William Howels (also Howells; 1778–1832) was a Welsh priest of the Church of England, known as an evangelical preacher.

==Life==
The eldest of 12 children of Samuel Howells, he was born in September 1778 at Llwynhelyg, a farmhouse near Cowbridge in Glamorgan. After some years' study under the Rev. John Walton of Cowbridge, and Dr. Williams, the master of Cowbridge school, he went in April 1800 to Wadham College, Oxford. He left the university in 1803 without a degree.

An elegy by Howels on his tutor Walton in 1797, published in the Gloucester Journal, was noticed by Robert Raikes, who offered him journalistic work. At Oxford he was under Baptist influence; but he was ordained by Richard Watson, bishop of Llandaff, in June 1804, to the curacy of Llangan in Glamorgan. Both he and his vicar drew adverse comment by preaching at Methodist chapels.

In 1812 Howels became curate in the united London parishes of St Andrew-by-the-Wardrobe and St Anne, Blackfriars, to William Goode, who died in 1816. In 1817 he moved on as the lessee of the episcopal chapel in Long Acre, where he gathered together an audience. His strongly evangelical sermons were popular, and his self-denying life, though with eccentricities, baffled critics.

Howels died on 18 November 1832, and was buried in a vault under Holy Trinity Church, Cloudesley Square, Islington. In the church itself a tablet was placed to his memory. His views were taken at the time to be Calvinistic Methodist, and he strongly opposed those of the Irvingites.

==Works==
Collections of sermons and prayers by Howels appeared after his death:

- Remains of the Rev. William Howels, edited by William Prior Moore, Dublin, 1833; new ed., London, 1852.
- Twelve Sermons, London, 1835.
- Sermons, with a Memoir by Charles Bowdler, London, 2 vols.
- Twenty Sermons, London, 1835.
- Fifty-two Sermons from Notes, by H. H. White, London, 1836.
- Prayers before and after the Sermon, London.
- Choice Sentences, edited by the Rev. W. Bruce, London, 1850.

########################################

Translate this sentence from the biography of William Howels into Spanish: "In the church itself a tablet was placed to his memory."

########################################

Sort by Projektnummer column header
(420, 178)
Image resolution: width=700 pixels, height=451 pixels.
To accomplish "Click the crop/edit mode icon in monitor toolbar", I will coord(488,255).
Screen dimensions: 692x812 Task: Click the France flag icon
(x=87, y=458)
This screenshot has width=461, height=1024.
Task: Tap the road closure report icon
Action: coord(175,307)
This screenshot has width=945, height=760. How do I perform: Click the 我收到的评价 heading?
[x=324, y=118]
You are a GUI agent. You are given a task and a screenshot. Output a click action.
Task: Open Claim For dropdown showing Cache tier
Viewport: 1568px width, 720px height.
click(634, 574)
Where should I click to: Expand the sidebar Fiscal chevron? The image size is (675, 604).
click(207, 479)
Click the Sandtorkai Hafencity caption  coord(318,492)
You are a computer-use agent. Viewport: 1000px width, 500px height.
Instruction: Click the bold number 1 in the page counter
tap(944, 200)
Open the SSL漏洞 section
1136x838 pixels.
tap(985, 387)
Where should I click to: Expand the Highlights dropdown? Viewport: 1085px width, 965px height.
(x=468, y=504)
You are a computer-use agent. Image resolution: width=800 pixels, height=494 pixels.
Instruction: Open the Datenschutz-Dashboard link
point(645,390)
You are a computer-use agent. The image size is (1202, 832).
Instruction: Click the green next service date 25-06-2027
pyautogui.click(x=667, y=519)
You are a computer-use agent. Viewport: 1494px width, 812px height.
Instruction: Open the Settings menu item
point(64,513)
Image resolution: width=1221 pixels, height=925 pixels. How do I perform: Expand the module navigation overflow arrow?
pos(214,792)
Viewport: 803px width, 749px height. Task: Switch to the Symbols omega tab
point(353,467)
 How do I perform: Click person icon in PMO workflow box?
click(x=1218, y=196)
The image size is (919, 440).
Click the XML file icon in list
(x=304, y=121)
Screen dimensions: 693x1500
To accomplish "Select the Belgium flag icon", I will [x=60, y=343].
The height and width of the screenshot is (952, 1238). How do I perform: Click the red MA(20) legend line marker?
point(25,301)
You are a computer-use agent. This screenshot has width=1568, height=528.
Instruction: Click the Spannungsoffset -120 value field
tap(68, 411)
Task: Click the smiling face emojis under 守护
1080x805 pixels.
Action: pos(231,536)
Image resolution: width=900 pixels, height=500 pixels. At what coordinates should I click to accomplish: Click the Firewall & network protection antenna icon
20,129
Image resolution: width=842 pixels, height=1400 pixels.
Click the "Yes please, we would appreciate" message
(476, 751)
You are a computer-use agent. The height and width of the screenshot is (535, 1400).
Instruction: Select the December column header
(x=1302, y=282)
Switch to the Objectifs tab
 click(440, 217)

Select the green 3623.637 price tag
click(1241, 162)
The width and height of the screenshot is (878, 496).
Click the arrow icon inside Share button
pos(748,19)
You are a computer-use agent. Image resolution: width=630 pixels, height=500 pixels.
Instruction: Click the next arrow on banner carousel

########################################

[Reply] En la propia iglesia se colocó una placa en su memoria.